Ahh, we had such high hopes for Homie Rollerz, the latest toyline to birth a thoughtless kart racer. Kidding, but damn! This is one massive pile of section-eight shit. Failure to innovate - that we expected. Every track item in this hood is blatantly ripped off from the original Mario Kart, and we’re talking the SNES one. But let’s move past that for a second... Homie Rollerz is effing broken.
At first we thought we may’ve been playing it wrong. We logged hours and only won a single race. Since there’s a garage for tune-ups, maybe we started out with subpar driving skill, a la San Andreas. So, we focused on earning “Respect” points to put towards our car by pulling of “tricks.”
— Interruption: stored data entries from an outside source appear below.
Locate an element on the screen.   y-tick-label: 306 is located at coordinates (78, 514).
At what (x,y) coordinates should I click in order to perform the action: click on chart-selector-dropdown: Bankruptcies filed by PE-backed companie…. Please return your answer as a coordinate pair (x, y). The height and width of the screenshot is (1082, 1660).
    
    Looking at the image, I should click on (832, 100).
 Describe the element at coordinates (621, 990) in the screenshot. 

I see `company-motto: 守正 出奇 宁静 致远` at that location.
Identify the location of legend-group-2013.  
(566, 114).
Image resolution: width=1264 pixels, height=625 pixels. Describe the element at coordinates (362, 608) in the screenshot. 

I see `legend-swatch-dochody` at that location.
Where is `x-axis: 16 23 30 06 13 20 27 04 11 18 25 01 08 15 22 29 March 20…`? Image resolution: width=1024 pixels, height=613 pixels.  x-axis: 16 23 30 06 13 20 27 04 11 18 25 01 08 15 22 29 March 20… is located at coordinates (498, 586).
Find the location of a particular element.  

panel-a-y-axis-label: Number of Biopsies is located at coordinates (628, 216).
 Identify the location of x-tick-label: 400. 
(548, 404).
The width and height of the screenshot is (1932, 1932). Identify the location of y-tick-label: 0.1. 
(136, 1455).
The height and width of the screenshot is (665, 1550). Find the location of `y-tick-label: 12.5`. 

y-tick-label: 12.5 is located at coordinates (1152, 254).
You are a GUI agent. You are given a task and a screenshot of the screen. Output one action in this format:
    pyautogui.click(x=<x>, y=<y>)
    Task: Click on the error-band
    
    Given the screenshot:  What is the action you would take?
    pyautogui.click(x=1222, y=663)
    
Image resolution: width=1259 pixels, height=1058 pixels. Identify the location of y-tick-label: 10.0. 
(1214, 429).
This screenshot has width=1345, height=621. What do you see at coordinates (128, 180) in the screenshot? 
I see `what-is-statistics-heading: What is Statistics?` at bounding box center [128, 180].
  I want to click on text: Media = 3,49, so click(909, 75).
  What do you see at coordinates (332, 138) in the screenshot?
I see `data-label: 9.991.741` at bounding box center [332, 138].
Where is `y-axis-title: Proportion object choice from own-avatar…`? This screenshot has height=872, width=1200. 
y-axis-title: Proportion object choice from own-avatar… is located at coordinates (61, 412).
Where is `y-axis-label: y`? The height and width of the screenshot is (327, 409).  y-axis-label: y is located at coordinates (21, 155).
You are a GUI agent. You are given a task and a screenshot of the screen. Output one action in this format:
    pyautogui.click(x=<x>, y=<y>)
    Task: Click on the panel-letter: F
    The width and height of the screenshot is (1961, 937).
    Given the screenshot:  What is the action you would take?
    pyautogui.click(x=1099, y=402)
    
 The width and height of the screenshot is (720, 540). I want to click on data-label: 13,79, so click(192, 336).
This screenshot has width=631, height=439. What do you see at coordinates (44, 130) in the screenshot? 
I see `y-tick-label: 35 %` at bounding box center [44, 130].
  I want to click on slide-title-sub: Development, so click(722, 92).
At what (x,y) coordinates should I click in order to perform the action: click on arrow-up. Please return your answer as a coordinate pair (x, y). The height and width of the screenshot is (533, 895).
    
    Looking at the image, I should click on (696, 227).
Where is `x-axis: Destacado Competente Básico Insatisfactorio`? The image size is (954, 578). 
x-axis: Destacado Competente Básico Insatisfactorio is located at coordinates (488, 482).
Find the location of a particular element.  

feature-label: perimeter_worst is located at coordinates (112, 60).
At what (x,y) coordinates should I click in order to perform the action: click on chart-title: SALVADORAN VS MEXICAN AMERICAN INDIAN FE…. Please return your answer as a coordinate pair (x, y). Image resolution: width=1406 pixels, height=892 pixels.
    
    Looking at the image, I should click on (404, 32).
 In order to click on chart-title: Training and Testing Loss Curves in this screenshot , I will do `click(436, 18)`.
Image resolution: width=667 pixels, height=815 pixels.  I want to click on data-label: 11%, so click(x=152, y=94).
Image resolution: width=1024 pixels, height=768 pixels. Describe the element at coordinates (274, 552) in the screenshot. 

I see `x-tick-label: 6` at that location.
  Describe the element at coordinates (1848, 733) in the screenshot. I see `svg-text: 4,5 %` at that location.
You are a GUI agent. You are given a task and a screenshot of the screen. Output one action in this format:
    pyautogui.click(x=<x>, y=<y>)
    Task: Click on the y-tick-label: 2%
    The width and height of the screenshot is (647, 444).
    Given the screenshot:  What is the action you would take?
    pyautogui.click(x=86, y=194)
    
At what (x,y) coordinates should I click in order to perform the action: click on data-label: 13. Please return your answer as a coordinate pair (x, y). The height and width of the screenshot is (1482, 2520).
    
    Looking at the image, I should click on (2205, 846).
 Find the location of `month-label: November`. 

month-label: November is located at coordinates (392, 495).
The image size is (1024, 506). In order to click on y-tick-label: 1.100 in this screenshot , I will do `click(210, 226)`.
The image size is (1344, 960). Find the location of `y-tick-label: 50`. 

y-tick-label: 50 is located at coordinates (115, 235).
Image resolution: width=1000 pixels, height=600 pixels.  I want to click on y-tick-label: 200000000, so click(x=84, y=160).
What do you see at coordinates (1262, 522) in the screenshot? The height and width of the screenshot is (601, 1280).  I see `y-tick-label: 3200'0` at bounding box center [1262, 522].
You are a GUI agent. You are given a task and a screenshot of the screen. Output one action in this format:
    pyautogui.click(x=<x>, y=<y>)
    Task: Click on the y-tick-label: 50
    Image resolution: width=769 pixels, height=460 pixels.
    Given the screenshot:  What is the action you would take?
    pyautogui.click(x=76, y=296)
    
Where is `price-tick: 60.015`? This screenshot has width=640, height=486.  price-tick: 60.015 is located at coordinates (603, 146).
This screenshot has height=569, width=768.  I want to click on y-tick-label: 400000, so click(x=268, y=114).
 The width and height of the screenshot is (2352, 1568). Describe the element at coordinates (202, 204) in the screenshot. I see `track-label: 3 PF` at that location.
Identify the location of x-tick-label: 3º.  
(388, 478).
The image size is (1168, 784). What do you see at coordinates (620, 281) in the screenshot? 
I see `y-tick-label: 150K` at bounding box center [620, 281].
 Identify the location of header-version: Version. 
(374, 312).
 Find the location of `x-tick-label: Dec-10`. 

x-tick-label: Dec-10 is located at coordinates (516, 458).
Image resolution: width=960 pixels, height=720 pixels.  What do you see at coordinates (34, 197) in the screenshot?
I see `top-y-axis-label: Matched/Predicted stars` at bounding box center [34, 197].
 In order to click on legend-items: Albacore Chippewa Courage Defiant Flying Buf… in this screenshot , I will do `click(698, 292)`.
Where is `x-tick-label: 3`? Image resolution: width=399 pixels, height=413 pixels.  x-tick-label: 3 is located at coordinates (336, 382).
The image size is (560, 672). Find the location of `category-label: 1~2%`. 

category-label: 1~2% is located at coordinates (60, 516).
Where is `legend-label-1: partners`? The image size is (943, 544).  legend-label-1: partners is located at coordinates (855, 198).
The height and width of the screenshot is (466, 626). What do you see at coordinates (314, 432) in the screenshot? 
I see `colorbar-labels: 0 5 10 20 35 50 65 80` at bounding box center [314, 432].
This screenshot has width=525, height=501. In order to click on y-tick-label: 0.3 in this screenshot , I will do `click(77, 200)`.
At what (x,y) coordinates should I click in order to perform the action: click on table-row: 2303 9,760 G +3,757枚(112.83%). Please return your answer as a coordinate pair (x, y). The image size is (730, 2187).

Don’t get too excited; you can’t simultaneously go for first place and pull off any tricks. Nearly every trick ramp rockets you drastically off course on every horrendously designed track, and the ones that don’t slow you down by tossing you in the rough.
After an excruciatingly long time, we go to the ridiculously priced Garage (altering your vehicle’s color costs more than the tires) but nothing helped. If you’re counting, that’s three strikes against Homie Rollerz. (And we’re being nice enough not to include “derivative” and “soulless.”) Leaning tips your ugly little Mexi-mobile to right yourself in the air or steer, but that and “super-hopping” with the shoulder buttons is just as self-defeating. Also, the brief “story” screen is insipidly mandatory every time you start from the menu, and possibly offensive.
We ended up driving on the damned ceiling! This game’s that busted! You’ll drive up and on walls unintentionally, through random objects, get stuck in environments and sometimes just spin out of control for no reason whatsoever. Did we mention weapons don’t appear to work all the time? Homie Rollerz has nothing, zero, going for it.
Simply reviewing the thing seemed like a practical joke. Fascinated by the glow of this hot burning failure, plenty of time was lost chuckling at its expense, as if it were directed by Ed Wood. But we didn’t pay for it. If Homie Rollerz were an entree, you’d spit it out, send it back, smack the cook and firebomb the entire damn restaurant.
Other reviewers have called Homie Rollerz “hard.” They’re wrong. It’s either: awful, unfinished, broken and completely unworthy of your time and attention. It just isn’t scientifically possible to love those racist little gumball figures enough to enjoy any part of this game.